Zdero et al., in a biomechanical in vitro study conducted with Sawbone in 2008, compared osteosynthetic treatment options for Vancouver B1 and C periprosthetic fractures. They created models with a locking plate and locking screw in group 1, locking plate and proximal locking screw–cable in group 2, locking plate and proximal locking screw–cable in group 3, and a locking plate and anterior strut graft in group 4. They compared these models’ axial, rotational, bending stiffness, and axial insufficiency loading values. As a result, they showed that the axial, rotational, and bending stiffness of the group with a locking plate and strut graft was significantly higher than the other groups [
16]. In a human cadaver study, Wähnert et al. compared a fixed-angle locking attachment plate (LAP
®, Depuy Synthes
®, Solothurn, Switzerland) with a variable-angle non-contact bridging plate (NCB
®, Zimmer GmbH, Winterthur, Switzerland) in the Vancouver B1 fracture model. In their study, the non-contact bridging plate system withstood higher loads than the fixed-angle locking plate. The non-contact bridging plate may be the preferred option when high stability and load capacity are needed immediately after surgery [
27]. In a biomechanical study on synthetic bone, Lenz et al. demonstrated that the locking attachment plate construct provided improved mechanical stability and strength compared to the cerclage construct [
28].
As a result of all these studies, we can say that the most stable fixation method in Vancouver Type B1 periprosthetic femoral fractures is open reduction, a locking plate combined with a cortical strut graft, and proximal fixation using unicortical screw and cable. However, it is challenging to obtain strut allografts today. Although they provide biomechanically stable fixation, they cause many complications, such as nonunion, fracture, and infection, when applied in treating PFFs. Considering these disadvantages, our new-generation implant system can be an alternative method by providing stable fixation under physiological loads in all three axes.

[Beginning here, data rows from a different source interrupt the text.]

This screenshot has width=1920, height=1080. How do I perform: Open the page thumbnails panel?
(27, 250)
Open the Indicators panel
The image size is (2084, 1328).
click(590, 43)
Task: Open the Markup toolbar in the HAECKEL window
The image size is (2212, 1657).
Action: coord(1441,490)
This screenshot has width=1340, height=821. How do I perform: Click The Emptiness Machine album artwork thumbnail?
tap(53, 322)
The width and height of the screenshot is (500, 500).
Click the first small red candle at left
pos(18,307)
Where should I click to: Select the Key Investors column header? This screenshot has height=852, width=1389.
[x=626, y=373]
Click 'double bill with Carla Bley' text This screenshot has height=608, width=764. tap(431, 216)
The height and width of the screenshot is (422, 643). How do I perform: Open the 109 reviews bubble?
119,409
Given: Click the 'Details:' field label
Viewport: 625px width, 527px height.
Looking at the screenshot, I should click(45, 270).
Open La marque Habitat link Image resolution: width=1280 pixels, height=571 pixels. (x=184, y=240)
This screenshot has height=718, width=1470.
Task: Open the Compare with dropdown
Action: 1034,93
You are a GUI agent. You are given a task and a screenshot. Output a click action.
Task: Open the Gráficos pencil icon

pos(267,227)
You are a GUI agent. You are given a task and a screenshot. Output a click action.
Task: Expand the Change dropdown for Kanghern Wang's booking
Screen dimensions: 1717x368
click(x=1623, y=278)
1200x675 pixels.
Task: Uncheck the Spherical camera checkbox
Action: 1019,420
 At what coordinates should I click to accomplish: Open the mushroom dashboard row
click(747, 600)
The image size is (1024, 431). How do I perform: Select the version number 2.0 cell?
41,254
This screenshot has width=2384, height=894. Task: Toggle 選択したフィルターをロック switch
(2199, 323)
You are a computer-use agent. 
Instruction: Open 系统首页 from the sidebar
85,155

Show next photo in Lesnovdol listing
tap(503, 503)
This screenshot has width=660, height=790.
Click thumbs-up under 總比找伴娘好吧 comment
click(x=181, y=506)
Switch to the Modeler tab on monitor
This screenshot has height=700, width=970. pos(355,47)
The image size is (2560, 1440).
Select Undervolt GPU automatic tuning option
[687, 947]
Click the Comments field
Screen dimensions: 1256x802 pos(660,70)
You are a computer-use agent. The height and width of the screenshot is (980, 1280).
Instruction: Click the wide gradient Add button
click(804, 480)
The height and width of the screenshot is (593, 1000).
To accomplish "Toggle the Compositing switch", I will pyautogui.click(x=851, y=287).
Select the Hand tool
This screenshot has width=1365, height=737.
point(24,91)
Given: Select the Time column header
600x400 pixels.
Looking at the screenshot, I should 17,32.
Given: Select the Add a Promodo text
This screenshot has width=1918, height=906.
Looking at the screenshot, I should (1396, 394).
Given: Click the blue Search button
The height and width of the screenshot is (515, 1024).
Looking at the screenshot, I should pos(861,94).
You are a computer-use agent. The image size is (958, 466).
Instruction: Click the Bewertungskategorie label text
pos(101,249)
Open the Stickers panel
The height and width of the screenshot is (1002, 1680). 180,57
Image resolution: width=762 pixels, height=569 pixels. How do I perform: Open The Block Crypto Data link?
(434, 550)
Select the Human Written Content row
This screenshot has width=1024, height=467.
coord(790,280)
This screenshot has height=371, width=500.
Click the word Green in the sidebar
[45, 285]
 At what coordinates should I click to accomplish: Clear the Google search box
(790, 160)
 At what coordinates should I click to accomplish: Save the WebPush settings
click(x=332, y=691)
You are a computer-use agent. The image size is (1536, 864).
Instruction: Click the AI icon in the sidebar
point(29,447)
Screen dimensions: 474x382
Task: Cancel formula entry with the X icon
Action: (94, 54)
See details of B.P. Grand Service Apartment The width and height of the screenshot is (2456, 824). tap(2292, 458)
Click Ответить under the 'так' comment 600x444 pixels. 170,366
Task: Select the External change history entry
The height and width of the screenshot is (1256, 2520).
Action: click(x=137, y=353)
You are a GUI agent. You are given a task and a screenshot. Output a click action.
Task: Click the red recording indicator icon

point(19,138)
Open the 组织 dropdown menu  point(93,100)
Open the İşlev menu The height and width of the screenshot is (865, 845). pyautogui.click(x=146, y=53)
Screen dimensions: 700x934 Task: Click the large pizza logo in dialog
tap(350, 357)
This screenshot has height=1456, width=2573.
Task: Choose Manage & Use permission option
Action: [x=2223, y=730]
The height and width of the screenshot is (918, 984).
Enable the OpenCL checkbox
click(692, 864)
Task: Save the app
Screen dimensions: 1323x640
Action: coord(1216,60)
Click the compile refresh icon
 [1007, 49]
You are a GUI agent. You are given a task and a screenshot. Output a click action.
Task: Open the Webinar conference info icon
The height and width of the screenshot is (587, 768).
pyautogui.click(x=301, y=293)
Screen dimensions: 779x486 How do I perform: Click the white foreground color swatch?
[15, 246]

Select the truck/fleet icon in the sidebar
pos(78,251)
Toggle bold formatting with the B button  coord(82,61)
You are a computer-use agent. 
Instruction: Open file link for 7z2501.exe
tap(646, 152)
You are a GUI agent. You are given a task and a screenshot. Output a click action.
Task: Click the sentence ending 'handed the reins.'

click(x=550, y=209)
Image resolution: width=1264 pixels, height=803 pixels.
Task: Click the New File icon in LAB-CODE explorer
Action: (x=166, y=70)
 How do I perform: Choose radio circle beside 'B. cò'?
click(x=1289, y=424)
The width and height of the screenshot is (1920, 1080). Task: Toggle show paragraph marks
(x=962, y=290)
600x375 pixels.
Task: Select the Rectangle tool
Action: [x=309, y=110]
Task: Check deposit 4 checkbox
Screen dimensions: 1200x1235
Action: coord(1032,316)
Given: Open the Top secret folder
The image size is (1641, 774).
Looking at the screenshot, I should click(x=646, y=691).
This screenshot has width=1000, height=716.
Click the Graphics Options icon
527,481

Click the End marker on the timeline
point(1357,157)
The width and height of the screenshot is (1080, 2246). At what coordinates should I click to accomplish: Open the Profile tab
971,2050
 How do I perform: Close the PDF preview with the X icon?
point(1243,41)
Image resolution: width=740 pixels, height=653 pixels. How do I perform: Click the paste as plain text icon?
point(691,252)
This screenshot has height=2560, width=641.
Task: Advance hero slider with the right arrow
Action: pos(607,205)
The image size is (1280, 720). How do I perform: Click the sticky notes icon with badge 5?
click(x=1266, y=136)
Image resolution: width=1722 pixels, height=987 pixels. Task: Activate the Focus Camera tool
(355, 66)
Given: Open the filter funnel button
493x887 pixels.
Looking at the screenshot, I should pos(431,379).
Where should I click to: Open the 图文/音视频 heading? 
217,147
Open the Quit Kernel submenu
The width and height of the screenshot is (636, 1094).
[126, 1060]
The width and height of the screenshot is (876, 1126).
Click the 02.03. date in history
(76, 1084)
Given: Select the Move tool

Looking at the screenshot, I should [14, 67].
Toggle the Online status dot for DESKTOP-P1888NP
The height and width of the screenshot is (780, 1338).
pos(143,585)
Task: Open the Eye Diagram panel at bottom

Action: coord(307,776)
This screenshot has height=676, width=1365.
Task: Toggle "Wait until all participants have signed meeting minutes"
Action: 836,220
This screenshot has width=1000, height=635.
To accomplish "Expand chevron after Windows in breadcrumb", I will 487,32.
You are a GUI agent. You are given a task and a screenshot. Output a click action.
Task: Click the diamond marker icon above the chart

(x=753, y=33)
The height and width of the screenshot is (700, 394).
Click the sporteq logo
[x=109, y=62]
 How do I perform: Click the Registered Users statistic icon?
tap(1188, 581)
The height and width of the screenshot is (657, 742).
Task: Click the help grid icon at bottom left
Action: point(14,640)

The positive aspects of the study are that there is no previous study in the literature with a semicircular fixation system; it is an experimental study; homogeneous groups are formed using materials with similar properties; comparisons are made between groups, and the results apply to the clinic. The findings support the biomechanical superiority of the semicircular implant. However, our study has some limitations. Our study was conducted in vitro. There was no soft tissue cover on the models. Compared to the in vivo environment, fixation methods were performed very quickly. In addition, this study could not simulate the surrounding muscle and ligament structures that may change mechanical properties. Although the mechanical properties and anatomy of the models are similar to human bones, the bones used are not real bones and do not have the osteoporotic bone feature frequently seen in periprosthetic fractures. Using a medial defect model poses an additional limitation, as such defects are uncommon in clinical Vancouver Type B1 fractures. Future studies will incorporate models without medial defects, compare performance with medial dual-plate fixation systems, and evaluate long-term in vivo outcomes.